- _EXTRACTED MATERIAL_:
◇ ◇ ◇ ◇
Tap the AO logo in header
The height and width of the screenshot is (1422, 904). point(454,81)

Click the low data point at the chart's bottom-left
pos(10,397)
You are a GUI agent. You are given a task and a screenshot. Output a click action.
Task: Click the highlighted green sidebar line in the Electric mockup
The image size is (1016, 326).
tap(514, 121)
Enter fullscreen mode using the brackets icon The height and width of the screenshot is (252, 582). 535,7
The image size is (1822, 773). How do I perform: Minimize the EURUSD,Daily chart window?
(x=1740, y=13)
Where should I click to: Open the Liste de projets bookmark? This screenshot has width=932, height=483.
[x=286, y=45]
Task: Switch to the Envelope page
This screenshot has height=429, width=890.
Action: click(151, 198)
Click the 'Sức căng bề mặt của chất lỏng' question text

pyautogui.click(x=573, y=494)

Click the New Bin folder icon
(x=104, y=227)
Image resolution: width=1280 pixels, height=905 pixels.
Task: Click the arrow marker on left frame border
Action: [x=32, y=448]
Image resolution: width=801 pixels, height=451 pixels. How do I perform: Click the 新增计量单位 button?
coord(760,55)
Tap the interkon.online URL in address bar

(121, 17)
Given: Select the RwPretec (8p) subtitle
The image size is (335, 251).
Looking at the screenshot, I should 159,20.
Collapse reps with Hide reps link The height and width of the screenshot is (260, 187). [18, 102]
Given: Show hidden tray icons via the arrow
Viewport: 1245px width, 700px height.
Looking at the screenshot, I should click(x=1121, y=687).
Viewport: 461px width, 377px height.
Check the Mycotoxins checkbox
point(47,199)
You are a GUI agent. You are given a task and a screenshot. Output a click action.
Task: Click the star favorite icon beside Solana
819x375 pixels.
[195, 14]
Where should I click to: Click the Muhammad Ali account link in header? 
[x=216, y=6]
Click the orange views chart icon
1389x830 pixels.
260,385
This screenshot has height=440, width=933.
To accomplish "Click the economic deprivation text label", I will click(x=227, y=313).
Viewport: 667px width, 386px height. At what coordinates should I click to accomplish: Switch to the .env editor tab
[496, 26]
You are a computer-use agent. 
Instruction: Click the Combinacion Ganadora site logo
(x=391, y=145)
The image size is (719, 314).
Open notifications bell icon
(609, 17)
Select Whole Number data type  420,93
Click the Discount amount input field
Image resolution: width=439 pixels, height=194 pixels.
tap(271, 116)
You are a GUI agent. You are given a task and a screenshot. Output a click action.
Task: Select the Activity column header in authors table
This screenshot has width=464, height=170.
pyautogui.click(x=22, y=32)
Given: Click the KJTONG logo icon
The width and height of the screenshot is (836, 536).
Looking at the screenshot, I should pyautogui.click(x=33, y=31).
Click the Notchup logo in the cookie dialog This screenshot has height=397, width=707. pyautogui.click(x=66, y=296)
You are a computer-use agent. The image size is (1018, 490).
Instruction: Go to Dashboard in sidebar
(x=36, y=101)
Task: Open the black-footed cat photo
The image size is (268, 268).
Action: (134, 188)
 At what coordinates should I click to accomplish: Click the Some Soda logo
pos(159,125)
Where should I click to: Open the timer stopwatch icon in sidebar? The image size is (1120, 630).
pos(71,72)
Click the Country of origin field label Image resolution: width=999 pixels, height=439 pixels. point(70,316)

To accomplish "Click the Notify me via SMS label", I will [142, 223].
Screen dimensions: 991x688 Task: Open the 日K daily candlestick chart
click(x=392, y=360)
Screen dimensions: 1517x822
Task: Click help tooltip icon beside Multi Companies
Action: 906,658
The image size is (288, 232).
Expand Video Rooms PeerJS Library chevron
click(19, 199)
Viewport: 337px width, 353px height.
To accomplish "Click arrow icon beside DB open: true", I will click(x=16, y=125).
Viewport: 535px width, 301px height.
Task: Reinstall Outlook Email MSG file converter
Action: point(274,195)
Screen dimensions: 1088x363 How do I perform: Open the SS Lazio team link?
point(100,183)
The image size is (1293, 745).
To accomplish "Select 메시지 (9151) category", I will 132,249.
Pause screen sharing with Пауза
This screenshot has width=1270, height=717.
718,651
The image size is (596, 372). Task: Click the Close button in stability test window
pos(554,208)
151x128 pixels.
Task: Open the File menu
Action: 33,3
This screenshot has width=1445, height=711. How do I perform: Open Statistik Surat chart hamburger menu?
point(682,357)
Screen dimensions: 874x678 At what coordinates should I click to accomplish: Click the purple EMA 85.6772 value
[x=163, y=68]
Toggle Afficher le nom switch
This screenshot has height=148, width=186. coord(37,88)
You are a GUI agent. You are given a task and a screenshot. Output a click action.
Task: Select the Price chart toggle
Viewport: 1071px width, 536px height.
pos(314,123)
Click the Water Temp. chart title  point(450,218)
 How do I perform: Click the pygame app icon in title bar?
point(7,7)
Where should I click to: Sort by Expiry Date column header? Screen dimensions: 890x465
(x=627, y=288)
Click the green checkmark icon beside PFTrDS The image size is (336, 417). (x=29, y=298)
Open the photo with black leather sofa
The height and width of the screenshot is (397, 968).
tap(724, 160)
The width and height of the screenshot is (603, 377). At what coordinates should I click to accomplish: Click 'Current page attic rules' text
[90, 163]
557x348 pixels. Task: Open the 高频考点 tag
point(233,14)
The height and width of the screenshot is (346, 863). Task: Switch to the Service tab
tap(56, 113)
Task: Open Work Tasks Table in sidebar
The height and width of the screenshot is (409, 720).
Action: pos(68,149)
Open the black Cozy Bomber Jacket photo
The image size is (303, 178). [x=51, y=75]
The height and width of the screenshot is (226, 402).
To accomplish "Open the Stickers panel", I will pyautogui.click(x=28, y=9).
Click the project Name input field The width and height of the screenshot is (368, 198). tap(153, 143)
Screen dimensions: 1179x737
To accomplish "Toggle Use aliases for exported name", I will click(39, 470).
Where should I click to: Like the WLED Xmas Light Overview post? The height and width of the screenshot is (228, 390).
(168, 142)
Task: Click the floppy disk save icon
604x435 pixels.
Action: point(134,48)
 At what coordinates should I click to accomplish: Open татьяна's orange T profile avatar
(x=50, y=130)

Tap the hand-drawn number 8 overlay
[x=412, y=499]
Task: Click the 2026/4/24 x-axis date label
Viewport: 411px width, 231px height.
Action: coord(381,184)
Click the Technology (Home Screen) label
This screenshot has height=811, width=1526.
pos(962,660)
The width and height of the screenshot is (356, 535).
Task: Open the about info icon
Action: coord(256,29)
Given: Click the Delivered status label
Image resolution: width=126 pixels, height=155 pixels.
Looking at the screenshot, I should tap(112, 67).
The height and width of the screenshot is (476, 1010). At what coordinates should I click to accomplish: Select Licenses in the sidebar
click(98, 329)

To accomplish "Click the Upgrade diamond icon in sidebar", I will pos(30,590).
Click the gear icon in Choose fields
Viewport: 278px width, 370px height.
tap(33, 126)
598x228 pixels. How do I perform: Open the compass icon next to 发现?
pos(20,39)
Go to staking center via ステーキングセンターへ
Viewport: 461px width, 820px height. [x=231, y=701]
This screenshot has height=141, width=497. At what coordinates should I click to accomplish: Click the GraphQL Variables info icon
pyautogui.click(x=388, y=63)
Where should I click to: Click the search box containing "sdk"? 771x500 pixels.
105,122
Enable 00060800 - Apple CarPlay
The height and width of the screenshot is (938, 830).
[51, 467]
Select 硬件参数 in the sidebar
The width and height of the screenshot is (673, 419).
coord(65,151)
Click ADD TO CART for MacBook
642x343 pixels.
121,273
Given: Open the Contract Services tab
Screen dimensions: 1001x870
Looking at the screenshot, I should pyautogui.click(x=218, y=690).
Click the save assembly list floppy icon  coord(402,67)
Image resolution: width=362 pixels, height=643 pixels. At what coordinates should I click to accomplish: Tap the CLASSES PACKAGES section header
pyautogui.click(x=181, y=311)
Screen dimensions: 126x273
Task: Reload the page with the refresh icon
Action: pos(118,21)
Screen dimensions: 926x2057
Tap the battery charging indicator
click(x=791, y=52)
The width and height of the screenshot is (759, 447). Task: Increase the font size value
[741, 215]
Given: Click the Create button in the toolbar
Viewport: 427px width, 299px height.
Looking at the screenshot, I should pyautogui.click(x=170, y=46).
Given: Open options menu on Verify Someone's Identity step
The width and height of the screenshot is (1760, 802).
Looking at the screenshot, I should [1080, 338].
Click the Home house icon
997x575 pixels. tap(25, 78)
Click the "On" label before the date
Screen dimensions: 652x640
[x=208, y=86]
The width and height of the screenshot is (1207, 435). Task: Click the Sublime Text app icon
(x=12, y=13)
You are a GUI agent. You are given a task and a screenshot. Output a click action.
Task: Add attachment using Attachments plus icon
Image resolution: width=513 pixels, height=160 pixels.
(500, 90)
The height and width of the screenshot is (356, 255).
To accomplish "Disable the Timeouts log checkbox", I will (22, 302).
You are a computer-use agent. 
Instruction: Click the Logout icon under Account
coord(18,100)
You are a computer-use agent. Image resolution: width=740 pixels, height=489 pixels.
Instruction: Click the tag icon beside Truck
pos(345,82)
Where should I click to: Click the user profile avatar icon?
◇ ◇ ◇ ◇
- _YOUR INSTRUCTIONS_:
Across the records above, return every line that contains the word "using".

- _ANSWER TO THIS TASK_:
Enter fullscreen mode using the brackets icon The height and width of the screenshot is (252, 582). 535,7
Task: Add attachment using Attachments plus icon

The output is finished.